Pictures excluded, please transcribe exactly the lines from the one with "The image size" through the end of the records below, and nothing more.

Top of EXERCISE MATERIAL

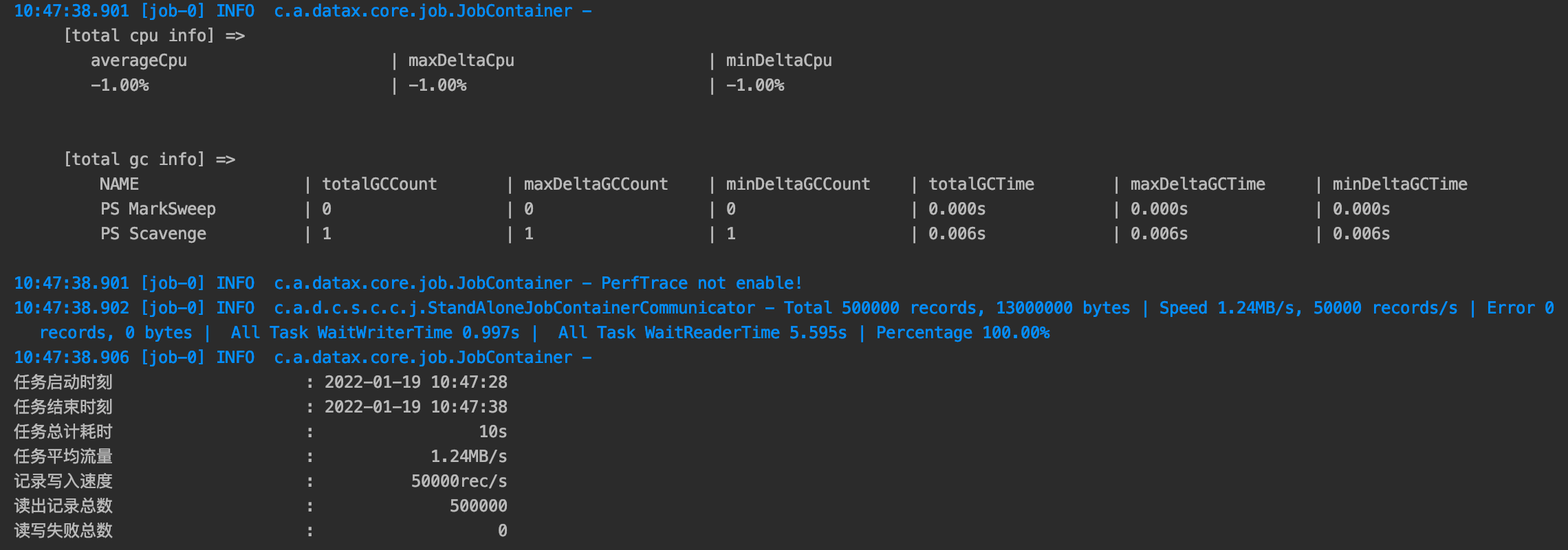
Task: Click the minDeltaGCTime column header
Action: tap(1400, 184)
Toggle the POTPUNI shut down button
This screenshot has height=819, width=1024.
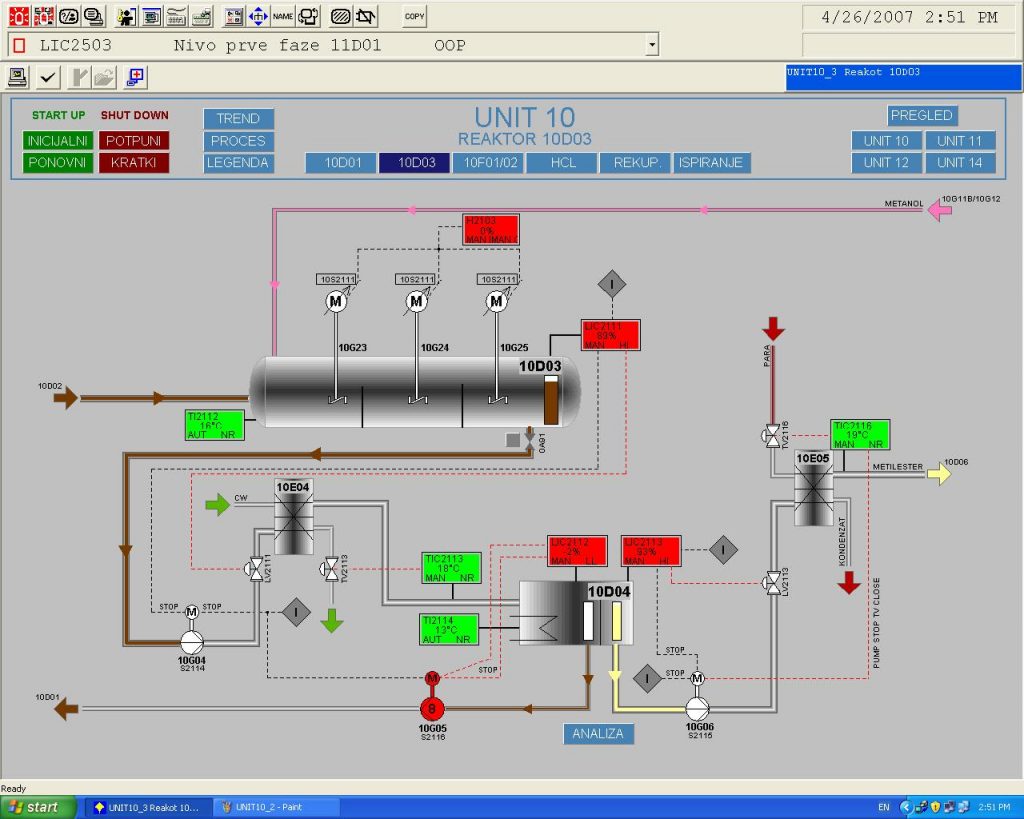(x=134, y=141)
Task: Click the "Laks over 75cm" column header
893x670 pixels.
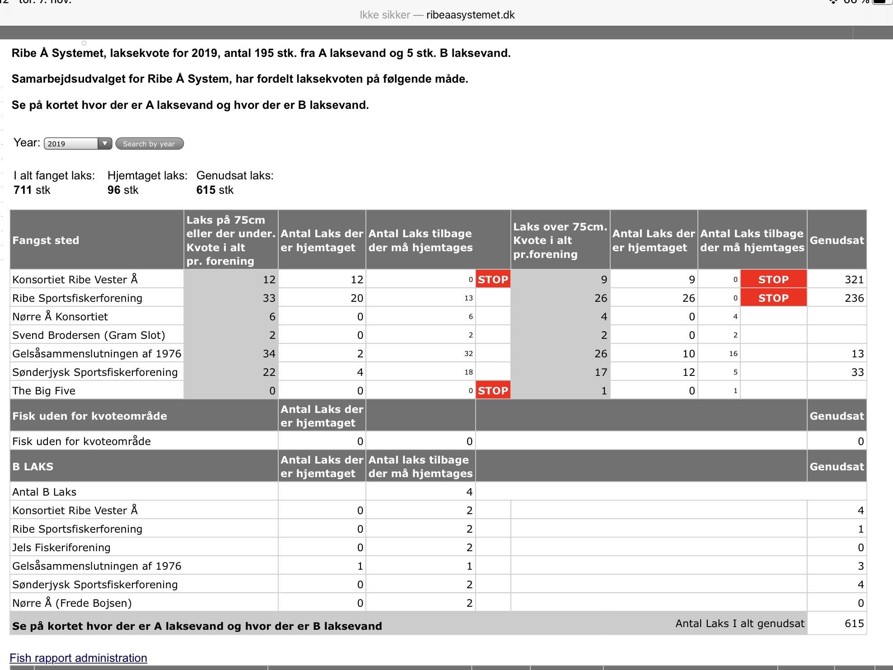Action: 559,240
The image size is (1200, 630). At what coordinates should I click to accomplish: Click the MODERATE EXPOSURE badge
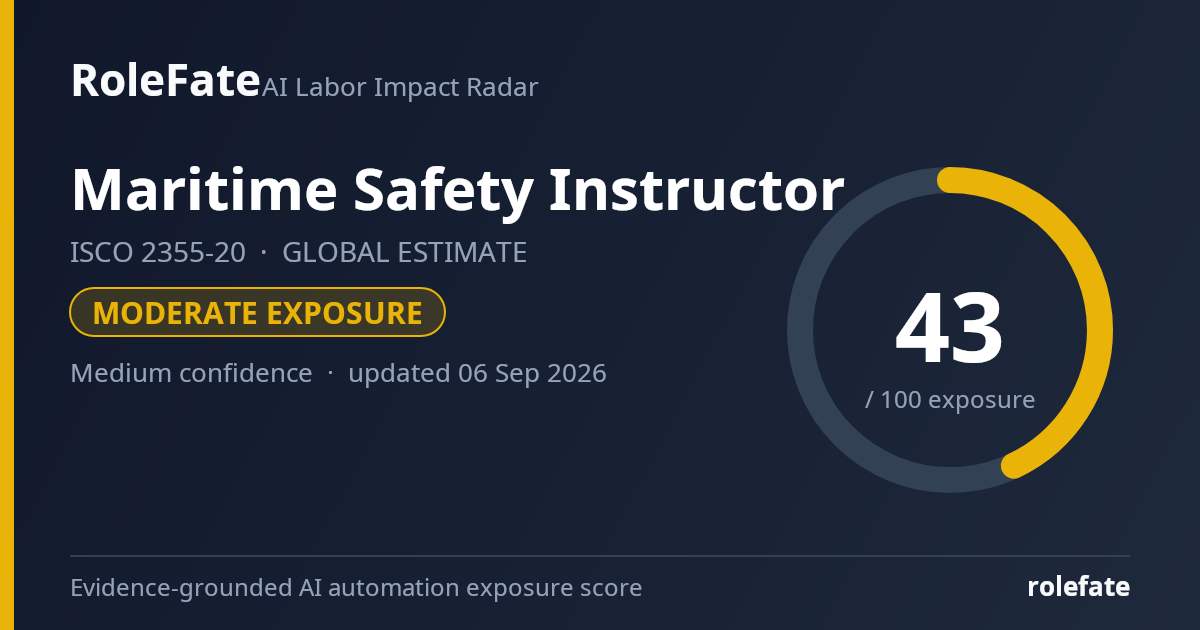[257, 313]
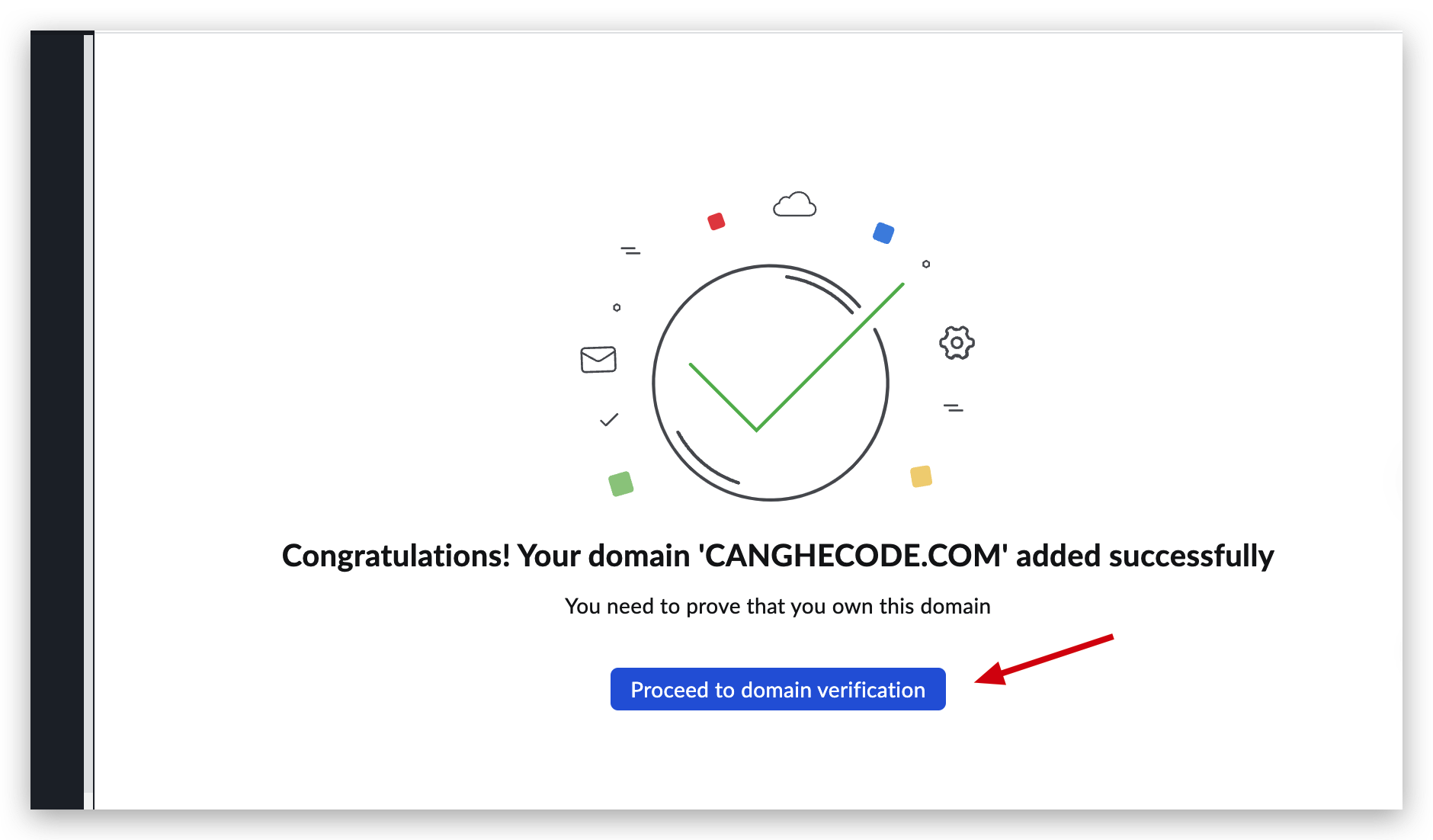Image resolution: width=1433 pixels, height=840 pixels.
Task: Click the congratulations domain added heading
Action: pos(777,556)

Bottom of EXERCISE MATERIAL

- _ANSWER AREA_
The image size is (1200, 630). At what coordinates should I click to accomplish: Click the MODERATE EXPOSURE badge
[257, 313]
Image resolution: width=1433 pixels, height=840 pixels.
Task: Click the congratulations domain added heading
Action: pos(777,556)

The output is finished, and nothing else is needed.